Diese Studie wirft ein wichtiges Problem auf und weitere Untersuchungen zur Sicherheit dieser Medikamente sind erforderlich. Es ist jedoch auch wichtig, die Verwendung von Hypnotika im Zusammenhang mit britischen Richtlinien zu betrachten, die sich von der Art und Weise unterscheiden können, wie sie in den USA verwendet werden.
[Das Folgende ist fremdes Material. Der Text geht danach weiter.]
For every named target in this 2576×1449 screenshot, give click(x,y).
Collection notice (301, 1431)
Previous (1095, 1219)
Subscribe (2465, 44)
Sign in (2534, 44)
Das British National Formulary empfiehlt Folgendes:

  • Hypnotika sollten nicht wahllos verschrieben werden
  • Hypnotika sollten für kurze Kurse in akuten Notlagen reserviert werden
  • Hypnotika sollten verwendet werden, um akute Zustände zu lindern, nachdem ihre Ursache festgestellt wurde
  • Hypnotika sollten bei älteren Menschen aufgrund ihres höheren Sturzrisikos vermieden werden, wenn sie verwirrt sind

Es gibt auch verschiedene Umstände und Zustände, die den Gebrauch von Hypnotika nicht ratsam machen. Diese werden medizinisch als "Kontraindikationen" bezeichnet. Diese Gegenanzeigen werden bei der Anwendung von Hypnotika bei Patienten im Vereinigten Königreich berücksichtigt.